キンギョソウ

「どうぞお幸せに」
 かつての恋人が、結婚のお祝いとしてくれたのはキンギョソウだった。
 鉢植えの淡い桃色の花を見て、新妻は「綺麗な色」と言った。
 私とかつての恋人が別れたのは、妻と出会うよりも前のことで、円満な別れ方だった。
 結婚をしたと知らせる葉書を知人たちに一斉に送り、その中にかつての恋人も含まれていた。かつての恋人とは思い出したように、他愛もないメールのやり取りをすることがあったから、葉書を送ったのである。
 かつての恋人から特段の連絡はなく、葉書を出してしばらく経った頃、前置きもなくキンギョソウが送られてきた。
 カードに一言だけ綴られた見覚えのある字を見て、懐かしい気持ちになったのは妻には秘密である。

 広がる花弁は金魚そのものだった。
「本当に金魚みたいね」
 贈られてきた直後はつぼみが多かったものの、今はほころんでいるものの方が多く、金魚が群れをなして泳いでいるようだった。
 世話をしているのは主に妻で、彼女はキンギョソウが私の昔の恋人から贈られたものと知っても、拘りがないようだった。
「もうずっと昔に別れた人なんでしょ」
 だったら関係ないわよ綺麗な花はなおさらね、と朗らかに言う妻の心の広さに感心すると共に少しは嫉妬くらいしてほしいなと苦笑いした。
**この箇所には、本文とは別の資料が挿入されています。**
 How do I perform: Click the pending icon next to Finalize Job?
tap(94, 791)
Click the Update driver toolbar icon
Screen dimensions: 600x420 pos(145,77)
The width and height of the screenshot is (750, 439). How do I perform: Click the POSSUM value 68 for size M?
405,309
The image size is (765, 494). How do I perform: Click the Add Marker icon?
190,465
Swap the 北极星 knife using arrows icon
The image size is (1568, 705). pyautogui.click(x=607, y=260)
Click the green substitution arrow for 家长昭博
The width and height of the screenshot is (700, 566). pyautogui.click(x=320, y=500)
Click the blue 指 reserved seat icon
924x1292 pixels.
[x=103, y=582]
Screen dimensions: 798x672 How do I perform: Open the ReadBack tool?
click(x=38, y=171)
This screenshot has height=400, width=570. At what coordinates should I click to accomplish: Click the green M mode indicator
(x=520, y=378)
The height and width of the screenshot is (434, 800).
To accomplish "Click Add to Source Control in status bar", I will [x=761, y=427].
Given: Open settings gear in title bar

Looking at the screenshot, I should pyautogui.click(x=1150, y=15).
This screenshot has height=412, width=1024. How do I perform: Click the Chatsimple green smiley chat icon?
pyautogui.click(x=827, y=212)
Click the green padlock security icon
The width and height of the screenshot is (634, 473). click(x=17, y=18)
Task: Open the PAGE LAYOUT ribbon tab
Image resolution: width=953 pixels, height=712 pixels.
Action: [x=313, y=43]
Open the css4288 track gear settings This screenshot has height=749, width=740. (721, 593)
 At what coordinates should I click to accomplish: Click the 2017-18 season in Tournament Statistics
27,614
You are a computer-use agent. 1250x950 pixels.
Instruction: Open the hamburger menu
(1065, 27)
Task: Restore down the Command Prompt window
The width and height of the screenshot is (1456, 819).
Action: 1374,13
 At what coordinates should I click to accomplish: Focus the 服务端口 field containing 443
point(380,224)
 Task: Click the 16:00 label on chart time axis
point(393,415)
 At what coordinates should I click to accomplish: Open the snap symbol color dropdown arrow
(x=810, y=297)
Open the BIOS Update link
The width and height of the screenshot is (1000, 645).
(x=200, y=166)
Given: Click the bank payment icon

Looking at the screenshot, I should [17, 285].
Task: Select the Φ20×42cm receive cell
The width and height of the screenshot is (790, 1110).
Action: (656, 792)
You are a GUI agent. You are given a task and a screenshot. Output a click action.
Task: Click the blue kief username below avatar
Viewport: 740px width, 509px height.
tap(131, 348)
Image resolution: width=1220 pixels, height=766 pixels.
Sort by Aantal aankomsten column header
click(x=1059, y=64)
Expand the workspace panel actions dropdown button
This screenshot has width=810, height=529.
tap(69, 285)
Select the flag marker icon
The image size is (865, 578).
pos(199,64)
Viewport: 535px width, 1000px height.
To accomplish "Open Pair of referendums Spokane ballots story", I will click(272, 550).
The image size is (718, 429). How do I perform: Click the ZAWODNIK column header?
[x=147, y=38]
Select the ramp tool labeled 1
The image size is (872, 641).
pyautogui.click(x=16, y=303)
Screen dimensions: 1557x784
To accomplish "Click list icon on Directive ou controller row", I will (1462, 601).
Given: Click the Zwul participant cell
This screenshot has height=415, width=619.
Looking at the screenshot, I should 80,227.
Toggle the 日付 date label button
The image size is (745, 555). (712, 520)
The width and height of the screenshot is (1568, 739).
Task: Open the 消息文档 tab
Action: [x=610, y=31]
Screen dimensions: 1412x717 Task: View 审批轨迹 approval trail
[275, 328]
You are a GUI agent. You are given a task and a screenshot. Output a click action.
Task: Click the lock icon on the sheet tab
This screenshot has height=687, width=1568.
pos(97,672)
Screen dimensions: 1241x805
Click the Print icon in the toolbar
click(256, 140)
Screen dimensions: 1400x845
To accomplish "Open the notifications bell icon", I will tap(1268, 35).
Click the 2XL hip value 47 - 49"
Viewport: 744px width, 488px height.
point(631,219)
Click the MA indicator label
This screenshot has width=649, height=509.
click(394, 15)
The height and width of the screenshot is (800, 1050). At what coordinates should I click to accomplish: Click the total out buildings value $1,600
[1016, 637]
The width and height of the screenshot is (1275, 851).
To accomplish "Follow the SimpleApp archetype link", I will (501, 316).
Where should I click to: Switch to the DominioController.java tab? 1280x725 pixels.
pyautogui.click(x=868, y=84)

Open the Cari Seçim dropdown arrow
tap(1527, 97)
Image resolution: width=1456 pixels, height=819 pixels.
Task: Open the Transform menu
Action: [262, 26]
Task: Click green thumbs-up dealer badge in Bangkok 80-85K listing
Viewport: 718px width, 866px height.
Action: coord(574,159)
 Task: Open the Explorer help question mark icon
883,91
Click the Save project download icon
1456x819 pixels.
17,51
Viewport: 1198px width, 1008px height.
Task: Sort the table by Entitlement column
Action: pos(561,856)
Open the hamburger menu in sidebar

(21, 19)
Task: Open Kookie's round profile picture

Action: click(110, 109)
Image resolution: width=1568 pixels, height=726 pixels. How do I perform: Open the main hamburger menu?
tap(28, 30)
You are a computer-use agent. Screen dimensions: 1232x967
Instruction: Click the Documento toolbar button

 私の過去にこだわりを持たない妻はキンギョソウが気に入ったらしく毎日甲斐甲斐しく世話をしていたが、いくら世話をしようとも花が枯れるのは避けられない。
 かつては群れをなして泳いでいた桃色の金魚たちは、日に日にしおれていった。
 妻はそれを惜しみながらも、種を取って植えるのだと張り切っていた。
 私は、そんな妻とは対照的に、あまりキンギョソウに関心がなかった。なるほど、綺麗ではある。しかし、それ以上愛でようという心持ちにはならず、どちらかと言えばキンギョソウの世話を楽しそうにする妻を見るのが楽しかった。

 やがて花はすべて枯れたが、こんなに種子が取れたと妻は嬉しそうだった。
「でも、花は綺麗なのに、さやはちょっと不気味なのね」
 妻に言われ、私は久しぶりにキンギョソウをまじまじと見た。なるほど、髑髏のようだ。可憐な花の姿を覚えているだけに、禍々しくさえある。
 ――貴方はわたしの外見しか見ていないのね。
 かつて、恋人にそう言われたことをふと思い出した。
 小さな三つの虚ろが、かつての恋人の顔と重なる。
 ――だから、別れたいんでしょう?
 事故で二目と見られなくなったあの顔と。